**TEXTE DE LA PAGE:**

_ _ _ _ _ _ _

À la lecture de « La chambre de Léonie », paru en septembre 2021 aux éditions Le Vistemboir, on comprend qu’un exil contraint sur les rivages de Normandie en 2020, territoire que Marcel Proust affectionnait tant, que la rediffusion radiophonique des entretiens avec Céleste Albaret, entrée au service de Monsieur Proust en 1913, ont entraîné et immergé Hélène Waysbord dans une ronde de lectures proustiennes et d’écriture, origine de ce merveilleux livre; un parcours vital en correspondances entre lecture et écriture, tissant en chapitres brefs les secrets de la « Recherche » et ceux de sa propre existence.



"La lecture est l’histoire de nos vies, les vêtements imaginaires qu’elle nous prête un temps pour jouer en costumes des rôles où l’on s’apprend soi-même. Ainsi comme un livre, notre vie s’écrit par chapitres. Je vais tenter de relire, pas dans le bon ordre successif mais selon l’émergence des secrets qui m’ont été révélés."

_ _ _ _ _ _ _

**DONNÉES ENREGISTRÉES:**
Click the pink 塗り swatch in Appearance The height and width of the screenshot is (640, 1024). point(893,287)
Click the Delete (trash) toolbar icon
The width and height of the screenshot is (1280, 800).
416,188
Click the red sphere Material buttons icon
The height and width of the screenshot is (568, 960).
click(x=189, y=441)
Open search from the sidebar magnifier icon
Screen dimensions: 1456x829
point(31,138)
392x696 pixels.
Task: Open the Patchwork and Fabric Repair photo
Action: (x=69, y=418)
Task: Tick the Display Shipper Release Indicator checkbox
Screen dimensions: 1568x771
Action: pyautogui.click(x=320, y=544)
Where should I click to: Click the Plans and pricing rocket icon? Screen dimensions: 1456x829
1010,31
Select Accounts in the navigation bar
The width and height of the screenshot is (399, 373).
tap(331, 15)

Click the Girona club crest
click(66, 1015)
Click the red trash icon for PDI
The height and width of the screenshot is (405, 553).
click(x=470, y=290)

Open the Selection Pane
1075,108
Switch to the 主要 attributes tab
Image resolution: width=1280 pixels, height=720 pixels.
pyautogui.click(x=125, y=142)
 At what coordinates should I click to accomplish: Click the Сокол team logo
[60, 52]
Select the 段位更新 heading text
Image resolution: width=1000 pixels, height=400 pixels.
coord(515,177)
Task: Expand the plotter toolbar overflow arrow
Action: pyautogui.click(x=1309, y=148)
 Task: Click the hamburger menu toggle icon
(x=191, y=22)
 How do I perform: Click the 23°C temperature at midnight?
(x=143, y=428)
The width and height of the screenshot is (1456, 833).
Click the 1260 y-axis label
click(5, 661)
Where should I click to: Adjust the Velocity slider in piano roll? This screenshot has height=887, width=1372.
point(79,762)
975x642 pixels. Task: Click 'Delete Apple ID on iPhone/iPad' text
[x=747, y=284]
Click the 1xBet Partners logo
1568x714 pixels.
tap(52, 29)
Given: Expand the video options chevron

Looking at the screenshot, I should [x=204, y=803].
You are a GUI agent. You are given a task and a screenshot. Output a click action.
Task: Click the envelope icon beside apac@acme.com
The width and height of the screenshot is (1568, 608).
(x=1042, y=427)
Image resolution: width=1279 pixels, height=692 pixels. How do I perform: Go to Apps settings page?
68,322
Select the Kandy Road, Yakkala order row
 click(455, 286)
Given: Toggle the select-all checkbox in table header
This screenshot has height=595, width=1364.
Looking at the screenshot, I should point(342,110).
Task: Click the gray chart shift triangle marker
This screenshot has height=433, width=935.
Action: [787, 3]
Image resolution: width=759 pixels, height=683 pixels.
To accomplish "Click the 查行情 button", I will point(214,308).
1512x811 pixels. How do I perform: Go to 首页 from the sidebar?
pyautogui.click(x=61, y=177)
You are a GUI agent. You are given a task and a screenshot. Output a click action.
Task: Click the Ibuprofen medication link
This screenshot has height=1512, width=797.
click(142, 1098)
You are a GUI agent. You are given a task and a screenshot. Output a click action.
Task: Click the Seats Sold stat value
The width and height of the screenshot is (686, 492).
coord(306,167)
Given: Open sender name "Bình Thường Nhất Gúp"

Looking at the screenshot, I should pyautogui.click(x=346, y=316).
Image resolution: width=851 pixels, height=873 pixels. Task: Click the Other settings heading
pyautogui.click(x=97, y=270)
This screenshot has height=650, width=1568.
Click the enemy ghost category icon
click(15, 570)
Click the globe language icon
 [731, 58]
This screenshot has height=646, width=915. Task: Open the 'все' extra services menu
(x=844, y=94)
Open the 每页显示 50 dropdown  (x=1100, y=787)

_ _ _ _ _ _ _

**LES TÂCHES:**
1. Recopiez le passage du texte sur « La chambre de Léonie » qui va de « À la lecture » jusqu'à « sa propre existence. » inclus.
2. D'après le texte sur « La chambre de Léonie », en quelle année Céleste Albaret est-elle entrée au service de Proust ?
3. Reprenez le texte sur « La chambre de Léonie » et prolongez-le après sa dernière phrase.

**RÉPONSES PAR TÂCHE:**
1.
À la lecture de « La chambre de Léonie », paru en septembre 2021 aux éditions Le Vistemboir, on comprend qu’un exil contraint sur les rivages de Normandie en 2020, territoire que Marcel Proust affectionnait tant, que la rediffusion radiophonique des entretiens avec Céleste Albaret, entrée au service de Monsieur Proust en 1913, ont entraîné et immergé Hélène Waysbord dans une ronde de lectures proustiennes et d’écriture, origine de ce merveilleux livre; un parcours vital en correspondances entre lecture et écriture, tissant en chapitres brefs les secrets de la « Recherche » et ceux de sa propre existence.

2. En 1913.

3.
Pour entrer dans cette chambre d’échos entre la cathédrale proustienne et ses propres secrets, l’auteure n’a pas choisi un personnage célèbre, mais la tante Léonie, grand-tante du narrateur de la « Recherche », malade plus ou moins imaginaire alitée en permanence, qui observe depuis son lit toutes les allées et venues dans le village de Combray et en fait le récit à Françoise, la servante fidèle.



La chambre, lieu de l’observation et du récit, est aussi pour le narrateur et pour l’auteure de « La chambre de Léonie » celle du temps de l’enfance, des premières lectures et des arrachements tragiques.



"L’éloge de la chambre, comme de la lecture est une prise de possession empreinte de la violence du désir, Fragonard ou le divin Marquis. Pour qui sait regarder, le regard est un viol des secrets cachés, ainsi celui du narrateur plus tard, caché dans les buissons de Montjouvain.

La chambre, lieu du sommeil et du rêve, d’une libération de l’imaginaire, devient le lieu de la création littéraire. S’y développe une exploration fantastique, un monde total. « Un homme qui dort tient en cercle autour de lui le fil des heures, l’ordre des années et des mondes. »"



L’écriture agit comme un révélateur rendant visibles les images et les correspondances, une identité juive brouillée après l’arrachement aux parents arrêtés et déportés en 1942, l’éducation catholique reçue par l’enfant cachée dans un village de campagne, l’élan vers la beauté et les vibrations de la lecture.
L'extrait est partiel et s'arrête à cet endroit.